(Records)
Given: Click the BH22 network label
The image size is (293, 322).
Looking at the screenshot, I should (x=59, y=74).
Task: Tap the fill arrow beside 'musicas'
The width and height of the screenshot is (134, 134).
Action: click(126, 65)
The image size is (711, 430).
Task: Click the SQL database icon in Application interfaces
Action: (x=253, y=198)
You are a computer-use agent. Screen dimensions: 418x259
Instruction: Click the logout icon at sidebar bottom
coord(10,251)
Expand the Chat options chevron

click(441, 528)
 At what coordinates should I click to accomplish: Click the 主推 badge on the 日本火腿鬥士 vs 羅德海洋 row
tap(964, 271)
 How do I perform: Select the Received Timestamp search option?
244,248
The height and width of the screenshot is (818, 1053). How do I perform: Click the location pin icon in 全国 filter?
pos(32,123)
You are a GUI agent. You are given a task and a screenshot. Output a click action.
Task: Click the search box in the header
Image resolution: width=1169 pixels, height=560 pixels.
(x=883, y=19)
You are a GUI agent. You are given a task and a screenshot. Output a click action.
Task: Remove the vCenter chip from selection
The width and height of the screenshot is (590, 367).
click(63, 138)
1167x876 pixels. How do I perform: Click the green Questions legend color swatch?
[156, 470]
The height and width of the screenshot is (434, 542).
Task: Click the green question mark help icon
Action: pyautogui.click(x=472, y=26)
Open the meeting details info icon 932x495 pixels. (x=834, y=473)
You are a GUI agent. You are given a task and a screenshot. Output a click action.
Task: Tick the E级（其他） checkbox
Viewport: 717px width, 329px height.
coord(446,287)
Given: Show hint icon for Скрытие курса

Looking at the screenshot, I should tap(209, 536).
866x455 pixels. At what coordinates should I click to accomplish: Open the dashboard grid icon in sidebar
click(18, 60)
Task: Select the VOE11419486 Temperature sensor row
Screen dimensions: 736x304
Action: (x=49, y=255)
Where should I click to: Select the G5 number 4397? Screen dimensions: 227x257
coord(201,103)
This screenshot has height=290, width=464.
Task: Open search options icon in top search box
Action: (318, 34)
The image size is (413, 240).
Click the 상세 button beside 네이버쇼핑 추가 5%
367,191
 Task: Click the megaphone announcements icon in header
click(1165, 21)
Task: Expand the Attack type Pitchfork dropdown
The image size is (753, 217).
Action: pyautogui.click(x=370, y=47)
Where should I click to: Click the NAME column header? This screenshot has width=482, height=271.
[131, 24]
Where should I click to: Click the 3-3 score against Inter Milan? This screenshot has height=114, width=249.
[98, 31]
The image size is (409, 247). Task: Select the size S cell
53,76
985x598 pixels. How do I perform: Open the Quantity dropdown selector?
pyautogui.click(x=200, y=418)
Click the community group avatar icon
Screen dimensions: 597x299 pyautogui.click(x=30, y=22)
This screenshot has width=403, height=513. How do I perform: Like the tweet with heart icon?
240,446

Short problem:
Print all of the entries above verbatim, with no changes.

Response:
Given: Click the BH22 network label
The image size is (293, 322).
Looking at the screenshot, I should (x=59, y=74).
Task: Tap the fill arrow beside 'musicas'
The width and height of the screenshot is (134, 134).
Action: click(126, 65)
The image size is (711, 430).
Task: Click the SQL database icon in Application interfaces
Action: (x=253, y=198)
You are a computer-use agent. Screen dimensions: 418x259
Instruction: Click the logout icon at sidebar bottom
coord(10,251)
Expand the Chat options chevron

click(441, 528)
 At what coordinates should I click to accomplish: Click the 主推 badge on the 日本火腿鬥士 vs 羅德海洋 row
tap(964, 271)
 How do I perform: Select the Received Timestamp search option?
244,248
The height and width of the screenshot is (818, 1053). How do I perform: Click the location pin icon in 全国 filter?
pos(32,123)
You are a GUI agent. You are given a task and a screenshot. Output a click action.
Task: Click the search box in the header
Image resolution: width=1169 pixels, height=560 pixels.
(x=883, y=19)
You are a GUI agent. You are given a task and a screenshot. Output a click action.
Task: Remove the vCenter chip from selection
The width and height of the screenshot is (590, 367).
click(63, 138)
1167x876 pixels. How do I perform: Click the green Questions legend color swatch?
[156, 470]
The height and width of the screenshot is (434, 542).
Task: Click the green question mark help icon
Action: pyautogui.click(x=472, y=26)
Open the meeting details info icon 932x495 pixels. (x=834, y=473)
You are a GUI agent. You are given a task and a screenshot. Output a click action.
Task: Tick the E级（其他） checkbox
Viewport: 717px width, 329px height.
coord(446,287)
Given: Show hint icon for Скрытие курса

Looking at the screenshot, I should tap(209, 536).
866x455 pixels. At what coordinates should I click to accomplish: Open the dashboard grid icon in sidebar
click(18, 60)
Task: Select the VOE11419486 Temperature sensor row
Screen dimensions: 736x304
Action: (x=49, y=255)
Where should I click to: Select the G5 number 4397? Screen dimensions: 227x257
coord(201,103)
This screenshot has height=290, width=464.
Task: Open search options icon in top search box
Action: (318, 34)
The image size is (413, 240).
Click the 상세 button beside 네이버쇼핑 추가 5%
367,191
 Task: Click the megaphone announcements icon in header
click(1165, 21)
Task: Expand the Attack type Pitchfork dropdown
The image size is (753, 217).
Action: pyautogui.click(x=370, y=47)
Where should I click to: Click the NAME column header? This screenshot has width=482, height=271.
[131, 24]
Where should I click to: Click the 3-3 score against Inter Milan? This screenshot has height=114, width=249.
[98, 31]
The image size is (409, 247). Task: Select the size S cell
53,76
985x598 pixels. How do I perform: Open the Quantity dropdown selector?
pyautogui.click(x=200, y=418)
Click the community group avatar icon
Screen dimensions: 597x299 pyautogui.click(x=30, y=22)
This screenshot has width=403, height=513. How do I perform: Like the tweet with heart icon?
240,446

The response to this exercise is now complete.